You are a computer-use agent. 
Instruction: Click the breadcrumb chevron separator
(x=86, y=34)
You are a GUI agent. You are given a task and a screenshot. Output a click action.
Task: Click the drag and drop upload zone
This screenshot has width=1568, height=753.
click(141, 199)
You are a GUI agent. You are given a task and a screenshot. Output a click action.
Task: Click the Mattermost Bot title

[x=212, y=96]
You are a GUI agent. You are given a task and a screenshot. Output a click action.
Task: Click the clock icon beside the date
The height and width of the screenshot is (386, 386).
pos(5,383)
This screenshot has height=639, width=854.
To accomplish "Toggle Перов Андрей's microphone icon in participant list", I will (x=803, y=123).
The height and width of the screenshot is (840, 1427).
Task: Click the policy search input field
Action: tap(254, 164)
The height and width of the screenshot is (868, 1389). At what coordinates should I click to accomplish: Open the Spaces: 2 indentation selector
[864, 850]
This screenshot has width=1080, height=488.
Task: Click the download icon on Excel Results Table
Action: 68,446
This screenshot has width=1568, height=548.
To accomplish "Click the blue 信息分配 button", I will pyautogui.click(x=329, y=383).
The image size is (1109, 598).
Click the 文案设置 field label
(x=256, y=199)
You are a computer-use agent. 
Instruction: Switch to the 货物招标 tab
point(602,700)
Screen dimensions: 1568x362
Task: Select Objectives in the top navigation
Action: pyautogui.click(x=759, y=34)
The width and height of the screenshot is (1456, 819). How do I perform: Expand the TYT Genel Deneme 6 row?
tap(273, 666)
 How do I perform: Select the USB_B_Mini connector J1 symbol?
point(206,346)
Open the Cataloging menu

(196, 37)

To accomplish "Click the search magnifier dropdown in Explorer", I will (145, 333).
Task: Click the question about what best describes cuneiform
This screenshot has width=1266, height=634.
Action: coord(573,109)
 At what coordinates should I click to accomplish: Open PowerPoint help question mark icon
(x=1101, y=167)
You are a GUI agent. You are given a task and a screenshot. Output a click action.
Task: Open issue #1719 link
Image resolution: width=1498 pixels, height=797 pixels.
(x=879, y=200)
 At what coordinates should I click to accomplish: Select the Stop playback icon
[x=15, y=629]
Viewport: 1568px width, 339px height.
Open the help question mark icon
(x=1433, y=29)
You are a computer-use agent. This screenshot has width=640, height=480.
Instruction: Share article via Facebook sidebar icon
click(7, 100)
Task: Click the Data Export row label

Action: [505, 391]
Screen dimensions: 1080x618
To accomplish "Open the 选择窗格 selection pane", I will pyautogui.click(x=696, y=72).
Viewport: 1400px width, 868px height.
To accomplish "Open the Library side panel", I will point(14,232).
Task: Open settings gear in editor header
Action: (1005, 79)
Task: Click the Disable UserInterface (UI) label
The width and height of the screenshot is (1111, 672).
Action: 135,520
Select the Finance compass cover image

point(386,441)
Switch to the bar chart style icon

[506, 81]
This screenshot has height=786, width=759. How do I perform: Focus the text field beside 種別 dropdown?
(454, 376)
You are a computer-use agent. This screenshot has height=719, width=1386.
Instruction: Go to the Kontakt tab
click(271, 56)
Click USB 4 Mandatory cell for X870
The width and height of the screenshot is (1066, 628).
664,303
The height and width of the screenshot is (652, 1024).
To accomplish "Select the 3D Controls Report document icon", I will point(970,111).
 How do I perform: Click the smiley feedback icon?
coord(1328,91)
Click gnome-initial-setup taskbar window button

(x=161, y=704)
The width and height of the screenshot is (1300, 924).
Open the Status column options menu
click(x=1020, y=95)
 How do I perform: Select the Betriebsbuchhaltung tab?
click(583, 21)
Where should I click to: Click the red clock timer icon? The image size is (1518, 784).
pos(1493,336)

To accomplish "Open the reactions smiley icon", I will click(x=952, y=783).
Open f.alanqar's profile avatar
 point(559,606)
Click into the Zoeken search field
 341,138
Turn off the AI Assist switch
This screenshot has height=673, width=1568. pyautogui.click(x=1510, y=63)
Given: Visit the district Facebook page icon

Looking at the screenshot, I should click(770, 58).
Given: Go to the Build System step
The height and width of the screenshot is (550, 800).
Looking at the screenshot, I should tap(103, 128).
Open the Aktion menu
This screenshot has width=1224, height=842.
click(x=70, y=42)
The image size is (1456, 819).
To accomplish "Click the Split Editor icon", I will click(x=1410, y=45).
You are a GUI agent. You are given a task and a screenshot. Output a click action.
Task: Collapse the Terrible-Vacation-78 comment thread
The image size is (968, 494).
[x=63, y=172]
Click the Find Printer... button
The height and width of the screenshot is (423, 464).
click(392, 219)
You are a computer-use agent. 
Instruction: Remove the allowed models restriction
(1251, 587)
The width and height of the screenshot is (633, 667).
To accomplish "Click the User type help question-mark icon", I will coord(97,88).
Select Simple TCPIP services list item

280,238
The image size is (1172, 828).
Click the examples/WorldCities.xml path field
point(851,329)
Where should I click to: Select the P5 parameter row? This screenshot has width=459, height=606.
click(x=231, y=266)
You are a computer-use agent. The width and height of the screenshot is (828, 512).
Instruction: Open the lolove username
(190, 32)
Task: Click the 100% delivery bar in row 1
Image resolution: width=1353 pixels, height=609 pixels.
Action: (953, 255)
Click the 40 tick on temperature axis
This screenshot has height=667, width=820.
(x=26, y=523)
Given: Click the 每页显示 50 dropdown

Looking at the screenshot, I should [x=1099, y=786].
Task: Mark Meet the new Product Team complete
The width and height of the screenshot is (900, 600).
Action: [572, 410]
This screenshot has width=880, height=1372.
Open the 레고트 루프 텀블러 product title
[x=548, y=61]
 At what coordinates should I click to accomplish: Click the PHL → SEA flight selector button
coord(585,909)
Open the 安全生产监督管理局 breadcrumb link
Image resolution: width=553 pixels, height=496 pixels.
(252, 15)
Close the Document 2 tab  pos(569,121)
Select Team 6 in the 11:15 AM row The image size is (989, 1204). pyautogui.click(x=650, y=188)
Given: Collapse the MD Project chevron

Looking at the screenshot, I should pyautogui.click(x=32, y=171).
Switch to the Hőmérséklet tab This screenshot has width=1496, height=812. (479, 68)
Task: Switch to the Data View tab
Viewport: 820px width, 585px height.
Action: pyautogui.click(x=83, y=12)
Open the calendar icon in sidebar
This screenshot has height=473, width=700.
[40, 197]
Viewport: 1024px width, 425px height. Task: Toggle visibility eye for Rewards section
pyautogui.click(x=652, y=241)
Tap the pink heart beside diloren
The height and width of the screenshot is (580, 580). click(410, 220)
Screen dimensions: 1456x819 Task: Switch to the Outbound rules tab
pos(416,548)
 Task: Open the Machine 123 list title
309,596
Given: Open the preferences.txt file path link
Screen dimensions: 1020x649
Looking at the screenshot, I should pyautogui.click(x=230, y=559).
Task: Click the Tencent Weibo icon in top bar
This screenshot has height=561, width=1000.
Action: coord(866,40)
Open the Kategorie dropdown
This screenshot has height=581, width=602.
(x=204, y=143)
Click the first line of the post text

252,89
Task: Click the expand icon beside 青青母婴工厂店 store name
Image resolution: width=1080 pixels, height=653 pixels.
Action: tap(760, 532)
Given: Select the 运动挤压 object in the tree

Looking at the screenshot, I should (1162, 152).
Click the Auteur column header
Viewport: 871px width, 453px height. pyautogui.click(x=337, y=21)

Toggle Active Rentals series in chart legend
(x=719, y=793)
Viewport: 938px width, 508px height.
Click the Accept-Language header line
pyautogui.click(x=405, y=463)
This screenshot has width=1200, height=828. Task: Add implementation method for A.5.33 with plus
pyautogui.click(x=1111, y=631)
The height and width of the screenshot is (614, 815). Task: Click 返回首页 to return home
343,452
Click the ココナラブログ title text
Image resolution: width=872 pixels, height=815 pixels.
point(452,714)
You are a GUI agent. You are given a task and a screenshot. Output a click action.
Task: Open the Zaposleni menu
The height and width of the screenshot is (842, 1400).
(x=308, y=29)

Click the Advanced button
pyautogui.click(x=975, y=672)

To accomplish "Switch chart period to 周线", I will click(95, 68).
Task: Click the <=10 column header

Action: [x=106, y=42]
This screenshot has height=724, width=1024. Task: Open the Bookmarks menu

> [EXERCISE DIRECTIONS]: Change every "GUI agent" to "UI agent" in the lines from the first one through the line with "will (145, 333).", and give back only those lines with nothing else altered.

> [FINAL ANSWER]:
You are a computer-use agent. 
Instruction: Click the breadcrumb chevron separator
(x=86, y=34)
You are a UI agent. You are given a task and a screenshot. Output a click action.
Task: Click the drag and drop upload zone
This screenshot has width=1568, height=753.
click(141, 199)
You are a UI agent. You are given a task and a screenshot. Output a click action.
Task: Click the Mattermost Bot title

[x=212, y=96]
You are a UI agent. You are given a task and a screenshot. Output a click action.
Task: Click the clock icon beside the date
The height and width of the screenshot is (386, 386).
pos(5,383)
This screenshot has height=639, width=854.
To accomplish "Toggle Перов Андрей's microphone icon in participant list", I will (x=803, y=123).
The height and width of the screenshot is (840, 1427).
Task: Click the policy search input field
Action: tap(254, 164)
The height and width of the screenshot is (868, 1389). At what coordinates should I click to accomplish: Open the Spaces: 2 indentation selector
[864, 850]
This screenshot has width=1080, height=488.
Task: Click the download icon on Excel Results Table
Action: 68,446
This screenshot has width=1568, height=548.
To accomplish "Click the blue 信息分配 button", I will pyautogui.click(x=329, y=383).
The image size is (1109, 598).
Click the 文案设置 field label
(x=256, y=199)
You are a computer-use agent. 
Instruction: Switch to the 货物招标 tab
point(602,700)
Screen dimensions: 1568x362
Task: Select Objectives in the top navigation
Action: pyautogui.click(x=759, y=34)
The width and height of the screenshot is (1456, 819). How do I perform: Expand the TYT Genel Deneme 6 row?
tap(273, 666)
 How do I perform: Select the USB_B_Mini connector J1 symbol?
point(206,346)
Open the Cataloging menu

(196, 37)

To accomplish "Click the search magnifier dropdown in Explorer", I will (145, 333).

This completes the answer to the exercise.